# Start of TEXT SEGMENT

The report said “indications from the Australian government” show that the human costs of offshore processing are likely to be repeated. It “suggests living conditions for the first asylum seekers will be once again grossly inadequate”.
So far, only single men are housed in Nauru’s army-built “Topside” camp. But families, pregnant women and children have been offered no exemptions. These refugees, now held in various detention centres around Australia, have also been unable to claim refugee status.
Reports from detention centres in Perth, Curtin, Darwin, Melbourne and Christmas Island say that none of those who arrived by boat after August 13 have been able to apply or have their respective situations heard by immigration. They include children with disabilities, heavily pregnant women and torture survivors.
Given the fact that there is more than double the number of refugees already in Australian detention than will be sent to Nauru and Manus Island, their future is precarious and unclear.
The government's “no-advantage” policy means refugees sent to Nauru will have to stay there indefinitely. Nauru is completely unequipped to deal with processing or resettling them.
The government has now officially assigned Papua New Guinea's Manus Island as an “offshore processing place” for up to 600 asylum seekers. Despite serious warnings from the United Nations High Commissioner for Refugees that Manus Island does not have the legal framework to handle refugees and asylum seekers, Bowen said the plan was in Australia's “national interest”.
The immigration minister has unilateral power to choose an “offshore processing place”. In his statement on Manus Island, he said a refugee detention centre in PNG was “not inconsistent with Australia's international obligations”. But Bowen also said he “had chosen not to have regard to the international obligations or domestic law of PNG” in making the decision.

# End of TEXT SEGMENT
# Start of STORED RECORDS

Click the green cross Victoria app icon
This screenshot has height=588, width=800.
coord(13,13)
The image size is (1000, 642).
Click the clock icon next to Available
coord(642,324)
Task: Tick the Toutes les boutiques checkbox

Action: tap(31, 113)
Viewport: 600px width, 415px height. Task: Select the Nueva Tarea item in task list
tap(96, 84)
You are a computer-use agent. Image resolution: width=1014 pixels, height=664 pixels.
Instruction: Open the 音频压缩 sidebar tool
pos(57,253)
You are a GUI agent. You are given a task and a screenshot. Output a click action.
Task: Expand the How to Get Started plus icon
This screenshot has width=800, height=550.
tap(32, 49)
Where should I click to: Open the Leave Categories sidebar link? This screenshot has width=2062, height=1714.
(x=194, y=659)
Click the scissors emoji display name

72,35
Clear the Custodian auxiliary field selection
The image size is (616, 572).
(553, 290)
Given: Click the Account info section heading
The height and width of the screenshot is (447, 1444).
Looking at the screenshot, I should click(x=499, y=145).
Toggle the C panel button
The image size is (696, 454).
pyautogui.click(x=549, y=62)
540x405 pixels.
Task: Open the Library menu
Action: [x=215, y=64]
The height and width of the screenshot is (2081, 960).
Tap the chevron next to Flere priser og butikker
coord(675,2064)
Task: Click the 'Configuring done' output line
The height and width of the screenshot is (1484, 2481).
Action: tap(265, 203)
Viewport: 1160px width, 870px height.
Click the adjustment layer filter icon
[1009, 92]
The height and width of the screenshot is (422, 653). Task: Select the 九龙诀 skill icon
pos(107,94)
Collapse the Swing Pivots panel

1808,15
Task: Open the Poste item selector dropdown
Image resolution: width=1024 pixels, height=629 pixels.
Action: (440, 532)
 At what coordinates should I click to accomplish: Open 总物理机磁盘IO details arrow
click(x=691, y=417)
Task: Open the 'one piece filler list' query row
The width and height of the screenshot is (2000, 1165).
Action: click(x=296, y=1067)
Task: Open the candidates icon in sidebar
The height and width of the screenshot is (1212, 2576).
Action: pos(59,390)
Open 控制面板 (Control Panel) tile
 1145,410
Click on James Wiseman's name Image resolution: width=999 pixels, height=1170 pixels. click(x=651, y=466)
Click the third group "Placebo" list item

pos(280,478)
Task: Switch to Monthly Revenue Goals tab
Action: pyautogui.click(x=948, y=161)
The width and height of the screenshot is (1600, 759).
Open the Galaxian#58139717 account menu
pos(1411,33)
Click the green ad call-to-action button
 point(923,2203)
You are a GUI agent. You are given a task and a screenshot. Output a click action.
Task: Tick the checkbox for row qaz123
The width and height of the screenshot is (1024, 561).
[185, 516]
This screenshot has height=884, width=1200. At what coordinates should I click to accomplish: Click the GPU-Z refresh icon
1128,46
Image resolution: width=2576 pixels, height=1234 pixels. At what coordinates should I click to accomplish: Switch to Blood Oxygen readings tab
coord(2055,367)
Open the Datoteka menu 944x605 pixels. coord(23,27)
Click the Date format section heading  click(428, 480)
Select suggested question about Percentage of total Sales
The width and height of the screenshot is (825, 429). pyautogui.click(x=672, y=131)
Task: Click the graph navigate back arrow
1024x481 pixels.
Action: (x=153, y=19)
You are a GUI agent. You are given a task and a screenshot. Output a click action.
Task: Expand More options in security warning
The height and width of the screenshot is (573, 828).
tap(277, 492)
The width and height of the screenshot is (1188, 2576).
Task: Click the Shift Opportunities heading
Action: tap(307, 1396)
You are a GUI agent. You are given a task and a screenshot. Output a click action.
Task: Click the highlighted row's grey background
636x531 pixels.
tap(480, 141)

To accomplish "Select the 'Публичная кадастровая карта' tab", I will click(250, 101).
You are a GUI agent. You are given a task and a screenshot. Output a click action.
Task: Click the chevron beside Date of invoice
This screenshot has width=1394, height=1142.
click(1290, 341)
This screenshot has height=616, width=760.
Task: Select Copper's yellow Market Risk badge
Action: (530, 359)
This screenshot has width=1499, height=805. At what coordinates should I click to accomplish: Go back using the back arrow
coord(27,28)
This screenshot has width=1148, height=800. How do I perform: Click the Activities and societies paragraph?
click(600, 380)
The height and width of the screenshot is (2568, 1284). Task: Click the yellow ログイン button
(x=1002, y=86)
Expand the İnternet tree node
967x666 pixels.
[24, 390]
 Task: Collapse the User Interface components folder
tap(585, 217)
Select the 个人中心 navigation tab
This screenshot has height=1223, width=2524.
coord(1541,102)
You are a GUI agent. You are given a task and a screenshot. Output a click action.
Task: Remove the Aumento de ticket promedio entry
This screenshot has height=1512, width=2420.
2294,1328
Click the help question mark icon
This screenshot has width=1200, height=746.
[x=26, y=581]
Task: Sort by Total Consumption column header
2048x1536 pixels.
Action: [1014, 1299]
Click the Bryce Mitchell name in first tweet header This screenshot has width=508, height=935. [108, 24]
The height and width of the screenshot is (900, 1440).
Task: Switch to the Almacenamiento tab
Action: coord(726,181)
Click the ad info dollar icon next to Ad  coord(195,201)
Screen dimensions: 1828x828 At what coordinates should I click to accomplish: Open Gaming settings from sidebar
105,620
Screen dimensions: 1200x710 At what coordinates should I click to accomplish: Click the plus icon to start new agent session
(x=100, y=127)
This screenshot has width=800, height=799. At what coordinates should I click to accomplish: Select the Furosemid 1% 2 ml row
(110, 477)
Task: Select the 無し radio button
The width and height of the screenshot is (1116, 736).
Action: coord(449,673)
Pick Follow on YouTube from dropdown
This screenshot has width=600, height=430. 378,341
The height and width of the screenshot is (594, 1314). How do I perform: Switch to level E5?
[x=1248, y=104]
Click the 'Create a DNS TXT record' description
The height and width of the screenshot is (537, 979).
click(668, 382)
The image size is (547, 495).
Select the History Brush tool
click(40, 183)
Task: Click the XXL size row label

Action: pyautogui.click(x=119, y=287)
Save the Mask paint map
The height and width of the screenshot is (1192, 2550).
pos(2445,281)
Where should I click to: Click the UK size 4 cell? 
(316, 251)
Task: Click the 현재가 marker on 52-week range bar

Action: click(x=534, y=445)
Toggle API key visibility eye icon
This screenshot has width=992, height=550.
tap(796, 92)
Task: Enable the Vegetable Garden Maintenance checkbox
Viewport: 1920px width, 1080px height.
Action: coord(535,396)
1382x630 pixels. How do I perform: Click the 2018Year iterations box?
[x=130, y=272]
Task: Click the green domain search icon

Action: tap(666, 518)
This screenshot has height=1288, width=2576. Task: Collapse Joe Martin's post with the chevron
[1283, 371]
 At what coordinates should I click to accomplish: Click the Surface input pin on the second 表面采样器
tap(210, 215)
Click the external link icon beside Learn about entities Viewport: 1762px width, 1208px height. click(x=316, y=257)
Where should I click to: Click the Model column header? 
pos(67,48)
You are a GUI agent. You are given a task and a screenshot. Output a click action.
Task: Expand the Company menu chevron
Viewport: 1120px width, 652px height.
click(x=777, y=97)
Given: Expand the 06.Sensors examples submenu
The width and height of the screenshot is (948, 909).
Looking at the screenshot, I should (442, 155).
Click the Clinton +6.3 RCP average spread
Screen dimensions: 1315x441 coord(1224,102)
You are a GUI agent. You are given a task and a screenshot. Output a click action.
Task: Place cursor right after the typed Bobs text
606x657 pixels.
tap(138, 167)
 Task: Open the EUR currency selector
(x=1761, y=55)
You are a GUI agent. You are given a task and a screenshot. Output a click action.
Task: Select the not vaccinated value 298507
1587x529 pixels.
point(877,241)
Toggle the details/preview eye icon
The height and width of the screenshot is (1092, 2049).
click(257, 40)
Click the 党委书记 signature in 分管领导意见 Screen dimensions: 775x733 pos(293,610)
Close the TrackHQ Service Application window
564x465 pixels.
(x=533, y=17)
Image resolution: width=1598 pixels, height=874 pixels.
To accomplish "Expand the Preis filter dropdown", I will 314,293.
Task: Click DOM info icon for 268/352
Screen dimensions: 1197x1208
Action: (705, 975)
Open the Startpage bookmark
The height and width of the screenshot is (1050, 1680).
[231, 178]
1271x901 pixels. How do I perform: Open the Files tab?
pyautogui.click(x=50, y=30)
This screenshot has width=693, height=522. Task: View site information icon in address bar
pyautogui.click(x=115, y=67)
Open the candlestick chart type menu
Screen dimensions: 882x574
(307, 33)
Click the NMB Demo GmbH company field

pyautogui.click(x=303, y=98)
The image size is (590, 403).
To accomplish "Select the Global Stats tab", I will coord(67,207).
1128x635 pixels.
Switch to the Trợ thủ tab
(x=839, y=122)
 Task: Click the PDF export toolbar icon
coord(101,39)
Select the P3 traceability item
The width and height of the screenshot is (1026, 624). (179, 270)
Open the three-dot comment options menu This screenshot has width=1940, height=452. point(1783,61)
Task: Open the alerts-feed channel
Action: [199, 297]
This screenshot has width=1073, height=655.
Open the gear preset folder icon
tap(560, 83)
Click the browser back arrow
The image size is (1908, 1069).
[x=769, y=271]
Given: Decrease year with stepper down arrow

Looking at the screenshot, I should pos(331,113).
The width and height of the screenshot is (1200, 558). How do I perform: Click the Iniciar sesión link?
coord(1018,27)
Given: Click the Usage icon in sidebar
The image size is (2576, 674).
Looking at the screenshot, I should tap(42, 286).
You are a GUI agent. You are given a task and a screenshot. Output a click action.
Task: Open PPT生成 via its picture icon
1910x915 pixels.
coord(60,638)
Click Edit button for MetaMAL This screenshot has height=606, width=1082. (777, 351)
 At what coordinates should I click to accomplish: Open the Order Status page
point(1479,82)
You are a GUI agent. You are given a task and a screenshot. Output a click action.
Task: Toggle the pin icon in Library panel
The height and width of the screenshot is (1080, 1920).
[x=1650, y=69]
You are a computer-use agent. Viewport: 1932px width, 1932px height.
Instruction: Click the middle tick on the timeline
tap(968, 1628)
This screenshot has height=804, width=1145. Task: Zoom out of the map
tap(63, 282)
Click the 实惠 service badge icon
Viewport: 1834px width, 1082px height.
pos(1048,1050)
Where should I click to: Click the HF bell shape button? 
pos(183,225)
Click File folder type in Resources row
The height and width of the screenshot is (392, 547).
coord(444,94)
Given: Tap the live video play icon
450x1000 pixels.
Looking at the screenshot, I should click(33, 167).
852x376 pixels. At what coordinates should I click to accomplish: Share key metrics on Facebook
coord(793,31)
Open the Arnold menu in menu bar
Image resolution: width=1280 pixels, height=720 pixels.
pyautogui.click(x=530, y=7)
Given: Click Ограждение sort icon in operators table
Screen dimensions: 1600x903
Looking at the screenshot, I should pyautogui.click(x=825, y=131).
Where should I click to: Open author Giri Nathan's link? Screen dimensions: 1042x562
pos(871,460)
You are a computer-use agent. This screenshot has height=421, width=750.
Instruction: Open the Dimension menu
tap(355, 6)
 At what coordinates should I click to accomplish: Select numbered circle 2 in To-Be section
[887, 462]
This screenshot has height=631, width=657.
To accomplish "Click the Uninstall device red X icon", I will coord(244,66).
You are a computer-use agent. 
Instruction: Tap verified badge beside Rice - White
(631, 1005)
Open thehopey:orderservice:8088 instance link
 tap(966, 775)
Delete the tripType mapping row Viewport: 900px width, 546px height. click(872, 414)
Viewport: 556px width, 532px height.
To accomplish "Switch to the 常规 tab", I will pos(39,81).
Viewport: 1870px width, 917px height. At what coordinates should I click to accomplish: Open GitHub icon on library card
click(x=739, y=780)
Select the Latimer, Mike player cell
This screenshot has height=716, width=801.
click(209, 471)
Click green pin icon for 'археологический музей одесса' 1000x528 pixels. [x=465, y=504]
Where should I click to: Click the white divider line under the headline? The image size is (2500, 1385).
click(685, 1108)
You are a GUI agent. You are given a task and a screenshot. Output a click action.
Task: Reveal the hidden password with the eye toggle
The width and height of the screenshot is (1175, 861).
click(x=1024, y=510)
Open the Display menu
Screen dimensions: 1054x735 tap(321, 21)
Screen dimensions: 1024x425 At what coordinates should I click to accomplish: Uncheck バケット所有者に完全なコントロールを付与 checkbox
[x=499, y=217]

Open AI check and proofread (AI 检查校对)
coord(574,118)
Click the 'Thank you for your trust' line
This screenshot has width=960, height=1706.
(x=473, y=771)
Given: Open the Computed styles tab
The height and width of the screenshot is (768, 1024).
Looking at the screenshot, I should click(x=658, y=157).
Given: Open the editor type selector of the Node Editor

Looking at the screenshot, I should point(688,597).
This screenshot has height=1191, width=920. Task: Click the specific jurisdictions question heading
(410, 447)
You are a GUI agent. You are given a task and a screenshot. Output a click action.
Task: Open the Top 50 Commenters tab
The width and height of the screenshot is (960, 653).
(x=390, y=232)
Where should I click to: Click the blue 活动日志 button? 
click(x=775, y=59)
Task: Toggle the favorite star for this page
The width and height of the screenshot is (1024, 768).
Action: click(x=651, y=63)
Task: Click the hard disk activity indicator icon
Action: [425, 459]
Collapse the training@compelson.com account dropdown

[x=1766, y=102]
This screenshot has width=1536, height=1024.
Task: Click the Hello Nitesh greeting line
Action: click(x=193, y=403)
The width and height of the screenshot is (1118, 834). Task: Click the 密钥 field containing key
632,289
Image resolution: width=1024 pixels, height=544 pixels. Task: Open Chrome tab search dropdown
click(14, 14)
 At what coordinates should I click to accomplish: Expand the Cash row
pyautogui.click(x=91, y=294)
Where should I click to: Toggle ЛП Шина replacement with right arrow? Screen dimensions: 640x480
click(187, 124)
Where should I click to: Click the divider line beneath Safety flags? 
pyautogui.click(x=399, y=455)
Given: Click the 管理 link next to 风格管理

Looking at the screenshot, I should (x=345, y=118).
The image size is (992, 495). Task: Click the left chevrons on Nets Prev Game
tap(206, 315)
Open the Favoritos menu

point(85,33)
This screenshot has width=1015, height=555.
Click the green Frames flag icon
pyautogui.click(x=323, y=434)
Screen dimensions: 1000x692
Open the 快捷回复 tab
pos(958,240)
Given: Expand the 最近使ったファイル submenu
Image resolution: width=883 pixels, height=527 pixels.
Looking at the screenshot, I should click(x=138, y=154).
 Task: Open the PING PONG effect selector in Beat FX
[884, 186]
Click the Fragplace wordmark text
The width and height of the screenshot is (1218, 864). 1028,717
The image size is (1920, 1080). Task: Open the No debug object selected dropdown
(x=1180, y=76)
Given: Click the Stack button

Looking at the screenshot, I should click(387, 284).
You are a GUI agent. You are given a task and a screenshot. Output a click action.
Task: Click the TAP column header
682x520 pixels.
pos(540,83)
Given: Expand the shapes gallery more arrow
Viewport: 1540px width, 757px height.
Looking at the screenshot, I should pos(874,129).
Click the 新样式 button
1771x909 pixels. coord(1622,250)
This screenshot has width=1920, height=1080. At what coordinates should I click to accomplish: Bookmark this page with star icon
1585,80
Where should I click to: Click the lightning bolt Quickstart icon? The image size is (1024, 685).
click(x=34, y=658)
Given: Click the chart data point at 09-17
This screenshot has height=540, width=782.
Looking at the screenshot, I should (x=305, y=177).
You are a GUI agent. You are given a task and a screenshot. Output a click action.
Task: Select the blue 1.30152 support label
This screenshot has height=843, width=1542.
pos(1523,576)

# End of STORED RECORDS

### GOALS
A - Set down word for word the part of the passage on offshore processing that opens with the words containing "Reports from detention" and closes with "and torture survivors.".
B - According to the passage on offshore processing, for how many asylum seekers has Manus Island been assigned as an offshore processing place?
The lines are separate material and have nothing to do with the passage on offshore processing.

### SOLUTIONS TO THE TASKS
A -
Reports from detention centres in Perth, Curtin, Darwin, Melbourne and Christmas Island say that none of those who arrived by boat after August 13 have been able to apply or have their respective situations heard by immigration. They include children with disabilities, heavily pregnant women and torture survivors.

B - Up to 600 asylum seekers.